**Task to carry out:** The line containing "You are a computer-use agent. 1222x650" marks the end: write out exactly every line from the first line of the data below through that line, and only those.

[Opening Stored data section]

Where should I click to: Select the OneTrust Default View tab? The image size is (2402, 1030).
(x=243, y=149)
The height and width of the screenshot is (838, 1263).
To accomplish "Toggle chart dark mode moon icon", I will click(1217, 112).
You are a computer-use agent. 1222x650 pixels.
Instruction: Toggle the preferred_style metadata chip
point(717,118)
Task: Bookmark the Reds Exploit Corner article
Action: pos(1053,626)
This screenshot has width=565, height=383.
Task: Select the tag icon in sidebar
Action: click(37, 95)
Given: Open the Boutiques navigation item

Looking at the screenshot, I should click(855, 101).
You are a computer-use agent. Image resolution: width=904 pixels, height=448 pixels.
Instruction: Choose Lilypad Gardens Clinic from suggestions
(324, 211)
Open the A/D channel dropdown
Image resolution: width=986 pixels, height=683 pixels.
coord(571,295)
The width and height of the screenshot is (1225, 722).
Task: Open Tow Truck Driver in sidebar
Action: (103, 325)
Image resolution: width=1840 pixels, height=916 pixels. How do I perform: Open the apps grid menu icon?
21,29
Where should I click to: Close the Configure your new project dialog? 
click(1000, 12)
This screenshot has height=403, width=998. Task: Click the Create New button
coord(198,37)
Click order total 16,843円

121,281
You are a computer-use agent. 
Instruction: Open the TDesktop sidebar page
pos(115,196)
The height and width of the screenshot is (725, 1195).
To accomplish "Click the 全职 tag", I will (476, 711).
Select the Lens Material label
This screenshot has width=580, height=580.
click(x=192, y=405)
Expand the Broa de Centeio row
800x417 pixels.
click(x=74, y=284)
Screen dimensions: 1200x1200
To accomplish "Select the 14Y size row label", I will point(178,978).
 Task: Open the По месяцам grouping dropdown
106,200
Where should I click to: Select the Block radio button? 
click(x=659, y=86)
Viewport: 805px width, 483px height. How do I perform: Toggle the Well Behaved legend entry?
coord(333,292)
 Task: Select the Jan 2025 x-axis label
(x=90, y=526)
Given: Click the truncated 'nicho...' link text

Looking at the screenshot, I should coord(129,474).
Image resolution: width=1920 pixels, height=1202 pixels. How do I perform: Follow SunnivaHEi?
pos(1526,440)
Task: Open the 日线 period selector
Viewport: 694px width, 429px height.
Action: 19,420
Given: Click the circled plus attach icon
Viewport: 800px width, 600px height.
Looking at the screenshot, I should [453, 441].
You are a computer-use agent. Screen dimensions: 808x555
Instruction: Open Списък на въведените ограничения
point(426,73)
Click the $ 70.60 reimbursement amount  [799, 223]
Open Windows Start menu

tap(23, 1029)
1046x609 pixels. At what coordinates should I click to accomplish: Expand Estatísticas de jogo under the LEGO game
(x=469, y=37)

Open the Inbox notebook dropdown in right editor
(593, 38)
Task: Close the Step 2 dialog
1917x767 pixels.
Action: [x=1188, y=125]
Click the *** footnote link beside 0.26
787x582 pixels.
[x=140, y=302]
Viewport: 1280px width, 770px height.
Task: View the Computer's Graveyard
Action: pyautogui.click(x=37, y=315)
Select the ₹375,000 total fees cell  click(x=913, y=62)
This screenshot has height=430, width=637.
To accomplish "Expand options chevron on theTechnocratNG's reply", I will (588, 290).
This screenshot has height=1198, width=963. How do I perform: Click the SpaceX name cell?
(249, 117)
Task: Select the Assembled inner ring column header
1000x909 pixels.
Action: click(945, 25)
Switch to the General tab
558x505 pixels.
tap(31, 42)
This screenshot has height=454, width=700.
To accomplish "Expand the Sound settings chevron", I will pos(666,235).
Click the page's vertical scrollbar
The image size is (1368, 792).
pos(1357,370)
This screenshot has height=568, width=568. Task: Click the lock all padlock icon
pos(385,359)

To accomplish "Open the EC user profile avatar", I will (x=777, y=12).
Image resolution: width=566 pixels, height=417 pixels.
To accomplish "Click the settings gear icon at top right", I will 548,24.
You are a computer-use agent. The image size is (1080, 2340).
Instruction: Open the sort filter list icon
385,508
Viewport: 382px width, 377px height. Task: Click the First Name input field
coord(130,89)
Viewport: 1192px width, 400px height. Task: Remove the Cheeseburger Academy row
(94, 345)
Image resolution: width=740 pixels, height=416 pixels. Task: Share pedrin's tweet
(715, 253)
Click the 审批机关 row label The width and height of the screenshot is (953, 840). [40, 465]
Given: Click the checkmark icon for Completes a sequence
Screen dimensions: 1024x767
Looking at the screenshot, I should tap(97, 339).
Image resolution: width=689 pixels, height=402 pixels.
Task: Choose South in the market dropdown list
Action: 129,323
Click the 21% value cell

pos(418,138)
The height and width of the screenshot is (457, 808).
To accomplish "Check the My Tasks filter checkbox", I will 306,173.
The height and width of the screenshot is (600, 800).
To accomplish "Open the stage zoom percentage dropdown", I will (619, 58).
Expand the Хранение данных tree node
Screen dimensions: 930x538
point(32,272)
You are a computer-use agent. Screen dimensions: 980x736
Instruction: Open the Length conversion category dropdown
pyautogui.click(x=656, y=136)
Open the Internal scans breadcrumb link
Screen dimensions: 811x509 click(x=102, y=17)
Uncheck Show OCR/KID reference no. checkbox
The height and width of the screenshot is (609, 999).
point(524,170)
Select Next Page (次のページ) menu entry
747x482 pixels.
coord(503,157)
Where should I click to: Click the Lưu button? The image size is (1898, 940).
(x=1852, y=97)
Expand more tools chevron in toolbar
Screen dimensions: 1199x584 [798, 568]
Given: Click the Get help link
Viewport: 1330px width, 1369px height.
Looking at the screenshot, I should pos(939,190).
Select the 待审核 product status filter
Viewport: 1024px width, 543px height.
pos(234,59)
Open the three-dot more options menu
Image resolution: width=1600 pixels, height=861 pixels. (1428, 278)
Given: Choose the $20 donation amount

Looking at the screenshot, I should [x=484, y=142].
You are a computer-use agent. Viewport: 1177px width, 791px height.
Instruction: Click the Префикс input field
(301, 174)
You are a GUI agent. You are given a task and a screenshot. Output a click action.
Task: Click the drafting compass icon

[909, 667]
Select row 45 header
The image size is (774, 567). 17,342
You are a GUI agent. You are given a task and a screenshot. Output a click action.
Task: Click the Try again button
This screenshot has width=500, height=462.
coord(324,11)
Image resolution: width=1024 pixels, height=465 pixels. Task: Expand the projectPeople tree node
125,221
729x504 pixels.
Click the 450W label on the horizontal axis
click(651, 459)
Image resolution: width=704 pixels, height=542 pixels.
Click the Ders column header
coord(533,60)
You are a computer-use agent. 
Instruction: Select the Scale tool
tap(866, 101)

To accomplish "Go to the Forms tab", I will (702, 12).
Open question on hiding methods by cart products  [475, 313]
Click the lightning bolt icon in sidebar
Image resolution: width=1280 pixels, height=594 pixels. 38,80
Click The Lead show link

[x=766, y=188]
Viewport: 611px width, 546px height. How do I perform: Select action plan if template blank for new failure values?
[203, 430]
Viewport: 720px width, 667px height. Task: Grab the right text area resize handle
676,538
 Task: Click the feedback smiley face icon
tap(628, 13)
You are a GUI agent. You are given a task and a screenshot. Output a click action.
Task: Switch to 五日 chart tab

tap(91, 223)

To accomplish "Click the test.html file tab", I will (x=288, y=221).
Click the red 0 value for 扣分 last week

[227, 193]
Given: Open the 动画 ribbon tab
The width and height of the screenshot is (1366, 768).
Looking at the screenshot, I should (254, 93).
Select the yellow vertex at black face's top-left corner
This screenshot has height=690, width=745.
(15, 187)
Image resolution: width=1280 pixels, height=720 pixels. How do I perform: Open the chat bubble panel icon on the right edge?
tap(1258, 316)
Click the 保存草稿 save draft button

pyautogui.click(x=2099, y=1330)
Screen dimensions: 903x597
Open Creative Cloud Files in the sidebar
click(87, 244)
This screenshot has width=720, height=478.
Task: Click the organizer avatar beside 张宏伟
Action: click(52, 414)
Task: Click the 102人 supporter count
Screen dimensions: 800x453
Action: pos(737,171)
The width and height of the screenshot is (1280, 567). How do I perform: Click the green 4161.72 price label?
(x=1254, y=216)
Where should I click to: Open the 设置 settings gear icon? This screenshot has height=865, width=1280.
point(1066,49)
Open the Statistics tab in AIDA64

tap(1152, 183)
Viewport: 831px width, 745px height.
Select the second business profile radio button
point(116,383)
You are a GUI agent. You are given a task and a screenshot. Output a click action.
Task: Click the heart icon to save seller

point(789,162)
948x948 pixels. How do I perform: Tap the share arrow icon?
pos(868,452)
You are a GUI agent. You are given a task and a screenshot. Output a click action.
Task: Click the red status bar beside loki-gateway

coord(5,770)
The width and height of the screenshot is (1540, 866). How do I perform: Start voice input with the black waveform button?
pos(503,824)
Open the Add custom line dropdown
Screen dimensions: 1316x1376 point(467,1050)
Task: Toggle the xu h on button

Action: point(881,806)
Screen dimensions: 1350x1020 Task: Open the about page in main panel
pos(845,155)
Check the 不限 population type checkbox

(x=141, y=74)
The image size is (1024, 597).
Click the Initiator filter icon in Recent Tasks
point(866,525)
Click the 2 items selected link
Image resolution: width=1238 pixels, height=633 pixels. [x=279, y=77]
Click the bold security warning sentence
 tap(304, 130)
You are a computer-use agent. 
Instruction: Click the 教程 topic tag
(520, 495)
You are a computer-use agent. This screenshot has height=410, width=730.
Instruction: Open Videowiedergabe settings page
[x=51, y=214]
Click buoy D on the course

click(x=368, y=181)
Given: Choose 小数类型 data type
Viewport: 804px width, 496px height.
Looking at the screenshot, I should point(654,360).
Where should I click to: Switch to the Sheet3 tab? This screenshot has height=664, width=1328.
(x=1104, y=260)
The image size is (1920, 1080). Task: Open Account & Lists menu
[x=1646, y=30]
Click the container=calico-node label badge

[Closing Stored data section]

**Answer for the task:**
Where should I click to: Select the OneTrust Default View tab? The image size is (2402, 1030).
(x=243, y=149)
The height and width of the screenshot is (838, 1263).
To accomplish "Toggle chart dark mode moon icon", I will click(1217, 112).
You are a computer-use agent. 1222x650 pixels.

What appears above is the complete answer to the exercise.